Her Life

Sacrificial mother... Doting grandma (Life in the UK)

Tokunbo Ekukinam was not only a lawyer, political commentator and an advocate for Nigeria’s future, she was a mother and grandmother, two roles which she treasured above all others.
After the loss of her husband in 1995, Tokunbo moved to the UK with her two young daughters, aged 12 and 9, laying aside her career and ambitions to embark on the life of a struggling single mother in order to give her girls opportunities they might not have had otherwise. After arriving in the UK in the winter of 1995, Toks and girls settled in Burnt Oak, northwest London, not far from her youngest sister, Femi (Nike), her husband and her family. The two sisters and their families enjoyed the benefits of living in close proximity, spending lots of time together.
During those years, Toks mostly worked two jobs – at Sears (later Arcadia Group) by day and at Valley Way Residential Care Home by night. Tokie, as she became known, was known for her strong work ethic and her heartfelt care was not lost on those that knew her and worked with her.
After having outgrown their flat in Burnt Oak, Toks and her now older teenage girls moved out of London, to Luton, Bedfordshire. She and her daughters by now referred to themselves as The Three Musketeers, having enjoyed the pleasure of many new experiences together, from 5* hotel rooms shared and overseas holidays to theatre nights, caravan breaks and tea parties.
In 2004, following Bim’s graduation from university, tragedy struck when Toks’ younger daughter, Lu passed away very suddenly just a month before starting university. Toks and Bim supported each other during this extremely difficult time and grew ever closer. 
Shaken but not stirred, Toks bounced back and celebrated Bim’s wedding to American, Billy Hill, the following year. She took Billy into the family, giving him the Yoruba name, ‘Olaoluwa’.
In 2007, Toks “transcended motherhood” (her words) when she became a grandmother for the first time to Jasmine Folasade and then again in 2013, when her grandson, Aaron Babatunde was born. The children referred to their grandmother as ‘Mamum’ in response to Bim telling them that this was “my mum”.
Also in 2007, Toks changed jobs and channeled her passion for improving the lives of children when she went to work for The Coram Foundation, a charitable organisation for children and young people. Her passion was clearly evident and in 2014, she was nominated for a MBE, Member of the British Empire, honour for services to young people. Though her nomination was unsuccessful, she was invited to Her Majesty, Queen Elizabeth II’s Garden Party in recognition of her work. In her own true style, she represented Nigeria being the only African to wear their native dress, complete with Gele! A fact which was not lost on her Majesty, who commented on Toks’ elegant ensemble.
With the blessing and support of her family, she returned to Nigeria in 2014 after almost 20 years, to once again follow her passions and ambitions, to advocate for rights of women and to encourage youth involvement in politics.
She taught her daughters and her grandchildren to believe in themselves, to find and follow their own stars and never to let circumstances plan their path. Her legacy is one of love, sacrifice and resilience. 

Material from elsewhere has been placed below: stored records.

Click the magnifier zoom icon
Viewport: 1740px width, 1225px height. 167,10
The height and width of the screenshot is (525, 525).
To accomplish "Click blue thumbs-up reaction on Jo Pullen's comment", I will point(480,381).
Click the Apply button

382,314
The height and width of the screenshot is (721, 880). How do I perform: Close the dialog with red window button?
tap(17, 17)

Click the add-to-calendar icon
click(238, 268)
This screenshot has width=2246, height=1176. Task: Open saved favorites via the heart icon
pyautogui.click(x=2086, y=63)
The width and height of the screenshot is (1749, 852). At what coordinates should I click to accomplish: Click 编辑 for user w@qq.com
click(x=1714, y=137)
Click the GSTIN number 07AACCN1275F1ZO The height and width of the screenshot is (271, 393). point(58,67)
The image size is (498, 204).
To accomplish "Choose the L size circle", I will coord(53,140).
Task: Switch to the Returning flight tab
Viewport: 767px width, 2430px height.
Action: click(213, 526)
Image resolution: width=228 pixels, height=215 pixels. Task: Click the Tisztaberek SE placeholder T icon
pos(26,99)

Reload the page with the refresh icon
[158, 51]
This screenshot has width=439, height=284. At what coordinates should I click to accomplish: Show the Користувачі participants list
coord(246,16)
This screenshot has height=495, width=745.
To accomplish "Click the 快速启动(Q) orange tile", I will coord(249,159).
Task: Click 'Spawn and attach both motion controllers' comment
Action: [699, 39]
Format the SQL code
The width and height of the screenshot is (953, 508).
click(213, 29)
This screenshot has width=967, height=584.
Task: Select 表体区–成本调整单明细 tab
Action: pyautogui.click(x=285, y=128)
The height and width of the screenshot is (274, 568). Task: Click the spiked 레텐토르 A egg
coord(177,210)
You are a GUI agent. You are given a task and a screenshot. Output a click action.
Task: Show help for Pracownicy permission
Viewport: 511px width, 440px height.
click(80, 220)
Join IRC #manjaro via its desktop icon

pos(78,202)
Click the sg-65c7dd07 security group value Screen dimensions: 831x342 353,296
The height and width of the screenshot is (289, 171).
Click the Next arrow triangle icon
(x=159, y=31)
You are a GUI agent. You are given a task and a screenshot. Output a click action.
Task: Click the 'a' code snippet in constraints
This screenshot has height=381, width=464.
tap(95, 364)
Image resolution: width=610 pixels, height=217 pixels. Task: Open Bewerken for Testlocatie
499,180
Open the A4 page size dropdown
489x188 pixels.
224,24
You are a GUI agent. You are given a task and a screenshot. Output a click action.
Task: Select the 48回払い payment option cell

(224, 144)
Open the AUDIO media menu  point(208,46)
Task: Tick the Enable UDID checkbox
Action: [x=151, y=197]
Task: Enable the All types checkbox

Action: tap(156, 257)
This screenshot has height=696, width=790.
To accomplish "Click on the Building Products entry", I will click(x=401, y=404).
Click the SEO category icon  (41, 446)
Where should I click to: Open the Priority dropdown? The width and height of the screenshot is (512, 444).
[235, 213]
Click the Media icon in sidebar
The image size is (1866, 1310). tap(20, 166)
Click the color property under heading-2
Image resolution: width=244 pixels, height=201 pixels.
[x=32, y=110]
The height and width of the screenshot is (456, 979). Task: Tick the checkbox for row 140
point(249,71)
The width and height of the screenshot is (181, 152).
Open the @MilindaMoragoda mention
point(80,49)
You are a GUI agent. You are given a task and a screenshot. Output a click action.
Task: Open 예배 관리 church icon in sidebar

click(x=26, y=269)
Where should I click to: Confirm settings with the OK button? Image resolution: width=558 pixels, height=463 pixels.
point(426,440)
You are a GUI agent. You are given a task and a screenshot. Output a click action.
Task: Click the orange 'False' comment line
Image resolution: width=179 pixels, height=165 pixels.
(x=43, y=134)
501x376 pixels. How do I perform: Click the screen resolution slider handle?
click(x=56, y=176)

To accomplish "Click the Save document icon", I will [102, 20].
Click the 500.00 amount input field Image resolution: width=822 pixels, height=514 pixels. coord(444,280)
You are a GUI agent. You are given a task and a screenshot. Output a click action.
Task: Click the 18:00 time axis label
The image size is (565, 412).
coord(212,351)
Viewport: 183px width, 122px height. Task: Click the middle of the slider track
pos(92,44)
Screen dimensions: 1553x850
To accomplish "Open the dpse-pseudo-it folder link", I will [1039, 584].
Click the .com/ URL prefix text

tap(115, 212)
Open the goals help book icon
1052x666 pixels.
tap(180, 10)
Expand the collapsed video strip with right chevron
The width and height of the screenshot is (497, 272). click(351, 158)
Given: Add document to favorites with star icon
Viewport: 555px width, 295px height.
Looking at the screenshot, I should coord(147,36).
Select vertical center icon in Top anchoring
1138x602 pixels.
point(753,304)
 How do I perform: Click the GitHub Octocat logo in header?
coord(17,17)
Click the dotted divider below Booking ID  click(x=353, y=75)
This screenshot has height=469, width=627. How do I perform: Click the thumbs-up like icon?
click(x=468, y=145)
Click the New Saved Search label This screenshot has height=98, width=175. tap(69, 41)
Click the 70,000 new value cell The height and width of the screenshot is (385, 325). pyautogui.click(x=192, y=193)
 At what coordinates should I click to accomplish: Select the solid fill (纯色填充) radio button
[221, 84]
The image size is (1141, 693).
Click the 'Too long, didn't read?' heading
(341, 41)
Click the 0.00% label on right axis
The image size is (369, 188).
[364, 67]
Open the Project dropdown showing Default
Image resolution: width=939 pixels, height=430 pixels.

Olatokunbo Omotunde Ekukinam.
Daughter of Late Chief Magistrate and Chief Mrs G M Sholu.
Born in Birmingham in July 1950, Tokunbo attended Adamsrilll Primary School, London, and Sydenham Girls High School, London before returning with her parents and younger sisters to Nigeria in May 1962. In Nigeria, Yoruba culture dictated that seniority should be respected, and her sisters were directed to stop calling her by her name - Tokunbo became Sister ‘T’, corrupted to ‘Tantee’ by Femi, the youngest in the family.
Between 1962 and 1966 Tokunbo attended Our Lady of Apostles Secondary Yaba Lagos for her secondary school education and Queens College Yaba for her ‘A’ levels and then University of Ife where she studied Law,graduating in 1974.
She met Ntie Ekukinam while in Ife and they got married in 1977. They had two wonderful and beautiful daughters before she lost him to death in June 1995. 
Tantee then relocated to England in October 1995 with her daughters and single headedly raised them. Again she was struck by tragedy, as in August 2004 her younger daughter Damilola [Lu] passed on just as she was about to enter university. Toks and her elder daughter Bimbola [Bim] supported each other through this crisis and the mother/daughter relationship became even closer. 
Considering her obligation to raise her child fulfilled after Bim got married and started her own family, she returned to Nigeria in 2014 where she pursued her two passions: promoting a new political landscape in Nigeria and promoting the role of women in politics.
She lived her life on her own terms, not caring about the opinion of others.